* **Activity**:
Search the data for the word "computer" and copy each line that has it.

* **Data for review**:
········
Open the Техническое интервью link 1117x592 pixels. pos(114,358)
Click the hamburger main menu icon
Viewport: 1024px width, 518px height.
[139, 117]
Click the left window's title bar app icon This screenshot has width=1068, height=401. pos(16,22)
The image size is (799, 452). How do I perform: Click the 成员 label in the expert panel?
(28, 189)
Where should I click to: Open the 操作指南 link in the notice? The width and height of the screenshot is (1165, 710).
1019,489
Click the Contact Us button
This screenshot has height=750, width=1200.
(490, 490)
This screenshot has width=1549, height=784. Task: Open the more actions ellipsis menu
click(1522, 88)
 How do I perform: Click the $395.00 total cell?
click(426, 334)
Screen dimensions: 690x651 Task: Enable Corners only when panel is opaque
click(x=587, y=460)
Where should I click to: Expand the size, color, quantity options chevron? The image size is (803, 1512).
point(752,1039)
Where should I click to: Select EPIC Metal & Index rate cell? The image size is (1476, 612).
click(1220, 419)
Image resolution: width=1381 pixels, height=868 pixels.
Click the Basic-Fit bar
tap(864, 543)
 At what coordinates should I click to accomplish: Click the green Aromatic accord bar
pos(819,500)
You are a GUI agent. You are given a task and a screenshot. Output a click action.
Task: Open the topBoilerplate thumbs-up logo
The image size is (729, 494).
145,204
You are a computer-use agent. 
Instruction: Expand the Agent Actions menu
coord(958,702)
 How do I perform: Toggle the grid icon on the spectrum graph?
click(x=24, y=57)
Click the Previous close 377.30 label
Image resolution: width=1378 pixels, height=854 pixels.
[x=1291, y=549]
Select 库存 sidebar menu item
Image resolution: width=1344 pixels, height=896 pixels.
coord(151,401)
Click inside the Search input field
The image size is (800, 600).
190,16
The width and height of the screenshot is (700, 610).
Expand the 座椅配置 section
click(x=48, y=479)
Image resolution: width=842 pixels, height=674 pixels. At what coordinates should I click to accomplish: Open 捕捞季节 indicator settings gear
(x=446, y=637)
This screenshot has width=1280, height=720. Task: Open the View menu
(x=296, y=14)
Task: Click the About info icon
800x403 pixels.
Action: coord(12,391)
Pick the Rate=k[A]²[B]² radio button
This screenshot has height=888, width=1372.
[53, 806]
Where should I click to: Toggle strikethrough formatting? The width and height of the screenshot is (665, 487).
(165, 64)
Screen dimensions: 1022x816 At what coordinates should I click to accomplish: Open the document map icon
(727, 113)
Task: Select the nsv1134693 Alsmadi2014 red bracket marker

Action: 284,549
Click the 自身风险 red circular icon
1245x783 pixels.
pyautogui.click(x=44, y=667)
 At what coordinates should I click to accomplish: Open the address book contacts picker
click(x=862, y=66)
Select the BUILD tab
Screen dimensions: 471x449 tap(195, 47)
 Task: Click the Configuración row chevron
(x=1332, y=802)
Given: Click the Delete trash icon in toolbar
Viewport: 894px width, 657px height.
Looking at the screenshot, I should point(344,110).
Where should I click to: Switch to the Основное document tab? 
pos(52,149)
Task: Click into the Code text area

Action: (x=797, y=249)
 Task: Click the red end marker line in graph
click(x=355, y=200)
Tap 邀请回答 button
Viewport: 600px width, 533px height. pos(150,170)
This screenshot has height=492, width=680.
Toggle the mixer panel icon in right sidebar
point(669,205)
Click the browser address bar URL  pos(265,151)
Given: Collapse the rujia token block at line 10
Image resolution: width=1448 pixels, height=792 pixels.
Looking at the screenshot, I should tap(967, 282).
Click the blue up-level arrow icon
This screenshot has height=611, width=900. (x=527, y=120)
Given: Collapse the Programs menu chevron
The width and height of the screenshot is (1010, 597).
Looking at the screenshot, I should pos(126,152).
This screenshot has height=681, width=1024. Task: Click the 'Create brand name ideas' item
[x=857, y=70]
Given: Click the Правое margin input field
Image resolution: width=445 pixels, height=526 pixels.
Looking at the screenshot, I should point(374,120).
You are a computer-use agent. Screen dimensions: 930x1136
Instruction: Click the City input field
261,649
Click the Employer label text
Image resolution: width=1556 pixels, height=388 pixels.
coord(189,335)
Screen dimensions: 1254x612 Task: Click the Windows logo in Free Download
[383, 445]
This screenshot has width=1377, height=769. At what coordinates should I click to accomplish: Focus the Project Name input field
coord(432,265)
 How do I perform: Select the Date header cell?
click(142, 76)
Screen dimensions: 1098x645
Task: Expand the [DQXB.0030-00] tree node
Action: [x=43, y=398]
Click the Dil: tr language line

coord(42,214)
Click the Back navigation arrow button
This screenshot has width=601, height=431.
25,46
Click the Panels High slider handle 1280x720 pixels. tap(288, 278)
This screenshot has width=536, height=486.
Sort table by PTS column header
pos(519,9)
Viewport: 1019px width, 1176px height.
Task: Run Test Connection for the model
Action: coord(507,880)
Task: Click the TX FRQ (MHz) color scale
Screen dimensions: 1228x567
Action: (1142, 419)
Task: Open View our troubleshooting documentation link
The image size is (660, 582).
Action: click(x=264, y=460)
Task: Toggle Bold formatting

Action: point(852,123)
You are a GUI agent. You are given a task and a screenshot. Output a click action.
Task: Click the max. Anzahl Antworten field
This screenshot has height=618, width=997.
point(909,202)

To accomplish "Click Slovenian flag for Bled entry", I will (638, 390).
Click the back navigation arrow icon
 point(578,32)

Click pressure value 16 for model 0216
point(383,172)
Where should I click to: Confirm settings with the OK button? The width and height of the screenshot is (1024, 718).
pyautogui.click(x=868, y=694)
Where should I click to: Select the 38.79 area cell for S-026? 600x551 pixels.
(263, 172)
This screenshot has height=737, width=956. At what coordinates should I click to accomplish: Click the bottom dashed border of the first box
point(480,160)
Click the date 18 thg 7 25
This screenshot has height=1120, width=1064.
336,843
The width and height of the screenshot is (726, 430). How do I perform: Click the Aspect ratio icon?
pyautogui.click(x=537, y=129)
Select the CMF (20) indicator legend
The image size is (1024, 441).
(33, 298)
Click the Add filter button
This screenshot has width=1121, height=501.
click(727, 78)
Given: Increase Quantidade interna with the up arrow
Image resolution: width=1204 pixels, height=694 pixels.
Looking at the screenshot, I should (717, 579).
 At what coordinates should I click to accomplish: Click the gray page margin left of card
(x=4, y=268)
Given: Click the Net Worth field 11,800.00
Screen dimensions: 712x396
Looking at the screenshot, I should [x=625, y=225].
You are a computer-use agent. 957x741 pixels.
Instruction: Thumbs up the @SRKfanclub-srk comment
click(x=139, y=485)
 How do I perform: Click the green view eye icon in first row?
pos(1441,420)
········
* **Result of the exercise**:
You are a computer-use agent. 
You are a computer-use agent. Screen dimensions: 930x1136
You are a computer-use agent. 957x741 pixels.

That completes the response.